Dans un autre quartier de Cayenne, à Mango, au fond d' une petite ruelle discrète, quelques femmes vivent là dans des chambres louées 400 euros.
La prostitution n'est pas un choix pour la plupart de ces femmes
Toutes disent vouloir travailler. Faire du ménage ou du repassage … mais sans boulot, travailleuse du sexe reste une option pour pouvoir manger et payer ses dettes.
Rosa vit clandestinement en Guyane depuis 10 ans. Elle a 45 ans.
Quand je suis venue en Guyane, je pensais que je trouverai un travail, faire mes papiers et avoir l’argent pour faire une maison digne pour ma mère à Saint-Domingue. J’ai dû me prostituer parfois pour pouvoir manger.
La crise sanitaire du coronavirus a plongé ces femmes dans une misère encore plus grande qu’auparavant.
Les petits jobs ont cessé depuis presque 6 mois en Guyane et le couvre-feu a mis fin à beaucoup d’activités.
Quand on veut faire du ménage en ce moment, c’est très difficile. Si je dois me déplacer c’est difficile et les gens ne veulent pas qu’on les approche. C’est aussi plus difficile maintenant car quand on a réussi à avoir enfin un peu d’argent, qu’on veut aller au chinois, c’est déjà fermé.
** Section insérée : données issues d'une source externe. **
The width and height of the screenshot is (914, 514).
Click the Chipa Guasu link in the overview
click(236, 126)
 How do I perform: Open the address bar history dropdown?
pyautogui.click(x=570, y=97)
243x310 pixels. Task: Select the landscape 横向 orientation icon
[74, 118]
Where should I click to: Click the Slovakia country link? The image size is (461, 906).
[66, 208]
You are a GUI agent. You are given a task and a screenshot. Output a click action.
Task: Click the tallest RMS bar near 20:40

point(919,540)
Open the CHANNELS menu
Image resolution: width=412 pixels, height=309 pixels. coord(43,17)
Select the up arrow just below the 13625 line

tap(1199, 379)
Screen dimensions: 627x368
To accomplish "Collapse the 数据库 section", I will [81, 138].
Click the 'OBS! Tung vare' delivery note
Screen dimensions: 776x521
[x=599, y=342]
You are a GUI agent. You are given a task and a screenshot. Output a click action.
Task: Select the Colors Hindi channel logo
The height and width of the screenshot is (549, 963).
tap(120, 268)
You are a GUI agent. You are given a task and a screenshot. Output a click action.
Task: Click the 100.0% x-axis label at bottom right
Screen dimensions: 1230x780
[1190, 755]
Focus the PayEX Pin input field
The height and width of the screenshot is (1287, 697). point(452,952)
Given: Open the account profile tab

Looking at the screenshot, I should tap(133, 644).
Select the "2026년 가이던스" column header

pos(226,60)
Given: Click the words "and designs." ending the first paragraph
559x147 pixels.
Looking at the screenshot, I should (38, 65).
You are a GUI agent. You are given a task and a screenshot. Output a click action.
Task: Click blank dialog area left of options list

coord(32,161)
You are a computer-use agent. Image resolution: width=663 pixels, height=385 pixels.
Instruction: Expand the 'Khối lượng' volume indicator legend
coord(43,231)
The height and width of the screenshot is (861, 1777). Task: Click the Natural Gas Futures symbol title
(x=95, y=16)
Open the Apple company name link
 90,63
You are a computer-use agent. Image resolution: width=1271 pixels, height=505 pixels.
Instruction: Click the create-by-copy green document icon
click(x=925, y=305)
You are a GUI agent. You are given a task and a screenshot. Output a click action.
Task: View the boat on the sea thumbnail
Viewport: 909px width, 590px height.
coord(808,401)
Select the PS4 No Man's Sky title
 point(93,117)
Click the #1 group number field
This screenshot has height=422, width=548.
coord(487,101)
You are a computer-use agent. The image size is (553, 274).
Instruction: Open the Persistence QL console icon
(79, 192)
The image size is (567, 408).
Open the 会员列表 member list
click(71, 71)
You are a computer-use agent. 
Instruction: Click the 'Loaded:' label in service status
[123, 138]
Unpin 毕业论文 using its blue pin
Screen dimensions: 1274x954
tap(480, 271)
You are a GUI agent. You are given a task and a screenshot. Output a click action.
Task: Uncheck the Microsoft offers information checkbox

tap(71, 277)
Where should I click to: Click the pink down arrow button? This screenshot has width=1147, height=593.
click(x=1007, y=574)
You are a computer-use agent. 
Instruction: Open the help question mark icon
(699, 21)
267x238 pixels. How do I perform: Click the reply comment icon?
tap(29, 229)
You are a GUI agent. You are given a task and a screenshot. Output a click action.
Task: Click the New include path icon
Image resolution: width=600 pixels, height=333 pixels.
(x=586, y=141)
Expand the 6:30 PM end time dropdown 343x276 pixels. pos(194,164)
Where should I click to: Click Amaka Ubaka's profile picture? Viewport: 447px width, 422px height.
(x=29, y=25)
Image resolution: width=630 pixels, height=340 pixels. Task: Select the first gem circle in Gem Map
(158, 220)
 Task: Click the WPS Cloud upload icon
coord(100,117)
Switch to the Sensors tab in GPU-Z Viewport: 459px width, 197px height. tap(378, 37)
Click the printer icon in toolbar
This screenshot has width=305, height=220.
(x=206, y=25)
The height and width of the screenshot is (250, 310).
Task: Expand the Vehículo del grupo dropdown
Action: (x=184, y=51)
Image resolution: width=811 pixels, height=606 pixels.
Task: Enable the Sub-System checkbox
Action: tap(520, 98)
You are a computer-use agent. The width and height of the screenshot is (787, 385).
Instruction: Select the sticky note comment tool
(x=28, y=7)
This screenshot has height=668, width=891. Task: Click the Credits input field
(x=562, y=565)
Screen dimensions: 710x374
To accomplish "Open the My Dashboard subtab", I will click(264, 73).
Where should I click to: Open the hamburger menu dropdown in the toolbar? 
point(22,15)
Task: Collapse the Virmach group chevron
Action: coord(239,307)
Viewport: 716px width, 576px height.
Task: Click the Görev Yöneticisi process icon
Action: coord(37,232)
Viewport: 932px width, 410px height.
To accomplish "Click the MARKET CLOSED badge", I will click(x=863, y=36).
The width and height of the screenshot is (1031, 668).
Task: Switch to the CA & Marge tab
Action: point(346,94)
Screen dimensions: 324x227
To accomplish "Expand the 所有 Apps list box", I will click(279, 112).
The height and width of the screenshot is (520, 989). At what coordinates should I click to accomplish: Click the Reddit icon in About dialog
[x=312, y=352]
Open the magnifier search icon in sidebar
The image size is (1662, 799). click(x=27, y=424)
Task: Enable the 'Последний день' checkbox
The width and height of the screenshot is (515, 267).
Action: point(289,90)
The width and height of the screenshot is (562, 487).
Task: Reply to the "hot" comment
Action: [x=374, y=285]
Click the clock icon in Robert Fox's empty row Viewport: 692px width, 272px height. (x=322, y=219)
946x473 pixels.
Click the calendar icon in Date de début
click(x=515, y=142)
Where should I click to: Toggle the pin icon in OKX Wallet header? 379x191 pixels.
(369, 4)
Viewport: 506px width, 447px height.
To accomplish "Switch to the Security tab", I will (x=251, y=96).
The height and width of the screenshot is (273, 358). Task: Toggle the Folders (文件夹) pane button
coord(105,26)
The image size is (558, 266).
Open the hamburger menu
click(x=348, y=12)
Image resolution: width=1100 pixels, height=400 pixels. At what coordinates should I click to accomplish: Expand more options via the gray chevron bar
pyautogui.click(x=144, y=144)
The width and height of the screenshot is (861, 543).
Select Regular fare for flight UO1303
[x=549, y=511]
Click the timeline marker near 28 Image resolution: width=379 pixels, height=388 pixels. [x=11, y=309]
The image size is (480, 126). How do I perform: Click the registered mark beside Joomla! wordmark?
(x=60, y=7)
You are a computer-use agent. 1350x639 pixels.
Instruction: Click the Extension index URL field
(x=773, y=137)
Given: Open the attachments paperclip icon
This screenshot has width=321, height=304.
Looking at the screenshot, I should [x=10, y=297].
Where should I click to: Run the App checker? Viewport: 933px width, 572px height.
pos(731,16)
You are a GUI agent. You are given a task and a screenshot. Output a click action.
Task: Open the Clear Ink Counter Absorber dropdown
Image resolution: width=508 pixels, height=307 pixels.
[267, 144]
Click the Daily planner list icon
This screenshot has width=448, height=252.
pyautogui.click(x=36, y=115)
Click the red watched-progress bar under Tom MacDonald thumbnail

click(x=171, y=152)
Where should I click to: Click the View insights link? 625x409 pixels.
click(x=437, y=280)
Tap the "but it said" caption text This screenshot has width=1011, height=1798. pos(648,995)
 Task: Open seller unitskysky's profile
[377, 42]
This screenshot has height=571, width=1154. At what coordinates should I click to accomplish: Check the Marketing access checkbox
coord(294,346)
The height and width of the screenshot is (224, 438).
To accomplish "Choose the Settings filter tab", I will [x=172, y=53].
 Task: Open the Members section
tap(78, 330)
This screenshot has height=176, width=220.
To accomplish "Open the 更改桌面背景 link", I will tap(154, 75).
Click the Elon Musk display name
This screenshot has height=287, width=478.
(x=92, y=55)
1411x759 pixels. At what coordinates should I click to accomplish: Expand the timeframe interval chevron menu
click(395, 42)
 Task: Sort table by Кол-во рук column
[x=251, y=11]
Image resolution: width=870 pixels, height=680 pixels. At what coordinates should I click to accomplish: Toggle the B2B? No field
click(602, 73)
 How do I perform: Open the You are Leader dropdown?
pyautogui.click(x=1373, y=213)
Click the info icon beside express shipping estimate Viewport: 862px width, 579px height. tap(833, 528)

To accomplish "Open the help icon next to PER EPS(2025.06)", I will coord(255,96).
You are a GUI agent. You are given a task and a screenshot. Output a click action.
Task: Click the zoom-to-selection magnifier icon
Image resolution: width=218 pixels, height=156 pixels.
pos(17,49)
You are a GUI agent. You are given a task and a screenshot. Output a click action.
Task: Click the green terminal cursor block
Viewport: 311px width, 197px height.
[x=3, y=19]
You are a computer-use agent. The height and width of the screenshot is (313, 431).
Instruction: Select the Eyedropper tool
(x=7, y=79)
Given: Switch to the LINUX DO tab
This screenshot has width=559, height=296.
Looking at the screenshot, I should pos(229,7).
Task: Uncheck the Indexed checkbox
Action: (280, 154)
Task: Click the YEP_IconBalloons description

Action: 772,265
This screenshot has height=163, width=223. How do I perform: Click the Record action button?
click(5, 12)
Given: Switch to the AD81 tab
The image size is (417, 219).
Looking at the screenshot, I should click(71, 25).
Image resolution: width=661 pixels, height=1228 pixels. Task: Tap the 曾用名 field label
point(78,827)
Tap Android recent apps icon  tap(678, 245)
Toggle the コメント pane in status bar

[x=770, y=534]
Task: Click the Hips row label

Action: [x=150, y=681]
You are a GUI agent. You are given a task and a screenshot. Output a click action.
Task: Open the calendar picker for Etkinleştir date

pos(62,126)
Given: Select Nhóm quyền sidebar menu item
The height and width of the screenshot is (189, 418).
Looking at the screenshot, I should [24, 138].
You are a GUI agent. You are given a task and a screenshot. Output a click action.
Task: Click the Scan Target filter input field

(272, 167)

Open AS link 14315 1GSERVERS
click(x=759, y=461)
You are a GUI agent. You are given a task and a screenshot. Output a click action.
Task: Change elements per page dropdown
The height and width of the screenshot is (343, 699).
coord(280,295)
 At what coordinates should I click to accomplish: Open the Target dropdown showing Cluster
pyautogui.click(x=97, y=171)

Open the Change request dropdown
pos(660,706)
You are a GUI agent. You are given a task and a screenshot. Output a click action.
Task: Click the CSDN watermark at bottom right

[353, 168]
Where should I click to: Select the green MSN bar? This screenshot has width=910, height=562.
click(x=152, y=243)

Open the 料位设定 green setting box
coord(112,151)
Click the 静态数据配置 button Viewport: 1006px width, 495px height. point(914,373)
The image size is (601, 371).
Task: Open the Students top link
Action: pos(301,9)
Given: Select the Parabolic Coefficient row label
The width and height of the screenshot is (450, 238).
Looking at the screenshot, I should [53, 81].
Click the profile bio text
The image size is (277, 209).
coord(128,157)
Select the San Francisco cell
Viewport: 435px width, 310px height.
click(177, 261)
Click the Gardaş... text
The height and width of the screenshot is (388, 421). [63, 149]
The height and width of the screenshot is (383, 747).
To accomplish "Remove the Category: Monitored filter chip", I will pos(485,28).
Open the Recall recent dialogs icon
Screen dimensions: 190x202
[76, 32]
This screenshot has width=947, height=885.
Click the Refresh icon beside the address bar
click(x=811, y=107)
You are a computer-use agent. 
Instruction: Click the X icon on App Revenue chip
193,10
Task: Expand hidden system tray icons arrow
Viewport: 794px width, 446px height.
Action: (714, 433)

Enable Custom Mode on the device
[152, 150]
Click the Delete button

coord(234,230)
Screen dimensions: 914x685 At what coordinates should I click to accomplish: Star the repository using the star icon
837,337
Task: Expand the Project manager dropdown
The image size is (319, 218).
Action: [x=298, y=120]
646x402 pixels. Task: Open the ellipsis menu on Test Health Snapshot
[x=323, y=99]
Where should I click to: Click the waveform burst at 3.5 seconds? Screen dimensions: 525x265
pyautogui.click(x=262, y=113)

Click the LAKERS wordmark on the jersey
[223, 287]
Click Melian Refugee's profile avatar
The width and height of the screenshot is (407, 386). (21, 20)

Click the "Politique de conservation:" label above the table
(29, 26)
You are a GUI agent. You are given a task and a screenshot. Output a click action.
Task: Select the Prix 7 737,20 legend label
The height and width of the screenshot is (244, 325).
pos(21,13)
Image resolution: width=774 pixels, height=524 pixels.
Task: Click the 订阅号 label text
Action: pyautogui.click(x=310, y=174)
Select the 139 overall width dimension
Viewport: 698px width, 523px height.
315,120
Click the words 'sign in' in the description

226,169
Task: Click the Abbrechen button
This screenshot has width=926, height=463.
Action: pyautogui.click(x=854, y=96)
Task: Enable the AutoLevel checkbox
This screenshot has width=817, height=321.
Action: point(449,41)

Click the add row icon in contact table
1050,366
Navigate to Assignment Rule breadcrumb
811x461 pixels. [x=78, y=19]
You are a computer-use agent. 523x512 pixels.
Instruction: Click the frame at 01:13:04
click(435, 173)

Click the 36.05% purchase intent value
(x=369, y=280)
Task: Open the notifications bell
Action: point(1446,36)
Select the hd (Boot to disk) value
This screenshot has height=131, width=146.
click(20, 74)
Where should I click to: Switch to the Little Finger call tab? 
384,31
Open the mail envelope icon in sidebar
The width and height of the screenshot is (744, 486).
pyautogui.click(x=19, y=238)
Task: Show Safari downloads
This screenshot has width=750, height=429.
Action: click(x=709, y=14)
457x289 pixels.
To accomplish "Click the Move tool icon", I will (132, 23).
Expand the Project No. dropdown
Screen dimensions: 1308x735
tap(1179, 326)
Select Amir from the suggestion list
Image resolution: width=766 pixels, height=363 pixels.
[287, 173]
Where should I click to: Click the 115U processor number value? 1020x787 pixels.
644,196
Rosa s’ occupe de sa petite fille de 7 ans depuis le décès de sa fille. Sous son masque en raison de la crise Covid, elle laisse ses larmes couler. Malgré la misère qui l'entoure, la Guyane reste sa chance.
Je veux que ma petite fille puisse aller à l’école et devenir quelqu’un de bien. Je l’ai amené ici avec moi car là-bas, elle ne pourra avoir une vie meilleur je veux juste qu’elle puisse aller à l’école. Je veux jsute avoir des papiers et pouvoir travailler.
L’association AFDG suivait lors de ses maraudes de nuit à Cayenne avant la crise Covid en Guyane 238 travailleuses du sexe, la plupart en situation irrégulière en Guyane.